Across the miles of snow, your pain stretches out to me. You are floating in the night sky with the drifting snow, and you send out a tendril through the cold. It touches me. I wake from my slumber, look around, seek your face. But I cannot see you. Here with me is a fragment of who you are, this fragile tender shoot that has grown to transcend the distance, yet again. For we keep moving, keep uprooting ourselves. You especially, you have been replanted so many times I can't count the number of soils you have twined roots into. And how many little pieces of yourself have ripped away each time your growing plant has been transplanted?
Yet the vines connecting us never wither. Across a continent, across an ocean, we are the same. Born together, we are bound together. Now you have replanted yourself again, closer by but still hours away. Our roots don't tangle together these days; we grow in different soils and when the rain is watering me, snow is freezing you. I worry about frostbite for you, and I wish the Sun would thaw the hard ground where you are trying so desperately to grow, and encountering only ice. I don't sing to the Sun for myself anymore, to shine down on me--I sing for you, and send His rays away from myself because they need to hit you instead. I need a mirror, to reflect that warmth across the rivers and farms.

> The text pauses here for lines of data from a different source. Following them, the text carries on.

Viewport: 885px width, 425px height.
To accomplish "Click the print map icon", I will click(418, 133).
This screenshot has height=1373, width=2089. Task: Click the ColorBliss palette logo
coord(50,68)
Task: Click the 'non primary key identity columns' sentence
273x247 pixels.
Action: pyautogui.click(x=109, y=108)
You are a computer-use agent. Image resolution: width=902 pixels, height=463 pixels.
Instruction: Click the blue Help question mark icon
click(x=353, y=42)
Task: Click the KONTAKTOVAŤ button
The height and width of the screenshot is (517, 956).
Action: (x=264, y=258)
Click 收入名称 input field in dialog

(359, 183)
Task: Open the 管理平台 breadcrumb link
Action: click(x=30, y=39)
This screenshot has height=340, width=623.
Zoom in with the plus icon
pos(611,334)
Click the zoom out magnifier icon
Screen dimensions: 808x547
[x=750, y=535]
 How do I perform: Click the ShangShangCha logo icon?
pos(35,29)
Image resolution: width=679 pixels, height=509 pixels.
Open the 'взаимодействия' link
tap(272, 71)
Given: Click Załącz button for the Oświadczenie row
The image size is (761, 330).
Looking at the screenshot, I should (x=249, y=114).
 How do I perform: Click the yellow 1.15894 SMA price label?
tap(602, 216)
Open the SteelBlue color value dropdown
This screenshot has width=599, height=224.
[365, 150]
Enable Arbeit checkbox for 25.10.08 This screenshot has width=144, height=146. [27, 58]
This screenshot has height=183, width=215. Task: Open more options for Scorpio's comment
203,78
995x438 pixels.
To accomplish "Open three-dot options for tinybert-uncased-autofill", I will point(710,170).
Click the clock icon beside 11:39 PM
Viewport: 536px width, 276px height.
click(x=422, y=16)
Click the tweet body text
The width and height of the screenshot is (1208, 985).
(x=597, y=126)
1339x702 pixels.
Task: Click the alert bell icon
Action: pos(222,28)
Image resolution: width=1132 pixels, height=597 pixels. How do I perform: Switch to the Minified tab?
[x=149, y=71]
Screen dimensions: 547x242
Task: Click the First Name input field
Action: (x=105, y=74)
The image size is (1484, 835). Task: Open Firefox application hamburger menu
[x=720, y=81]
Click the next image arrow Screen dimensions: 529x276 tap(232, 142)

Can I be the moon, at least, to turn the light toward you? to cast pale moonbeams into the dark sky where you hang? The whirling snow will glow where the moonlight illuminates it: a hundred white dancers, stark against the black sky. You are stationary amid all the spinning, green amid all the black and white. In the wind, your leaves flutter gently, and your roots sway, naked in the winter air. Nothing holds you down, but nothing holds you up, either. Where is the Gardener, to plant you in a pot? to wrap your exposed roots in soil to protect them? to fertilizer and water you, to put you in the sun or shade, wherever you would grow best?
I am only a plant myself. I can't give you a pot, or shine on you like the Sun, or rain on you. My leaves don't reflect the light enough to even be the moon. But I will never untangle our twining vines. If a few drops of water flow down my stems to roll down to your roots, that is enough to make me glad.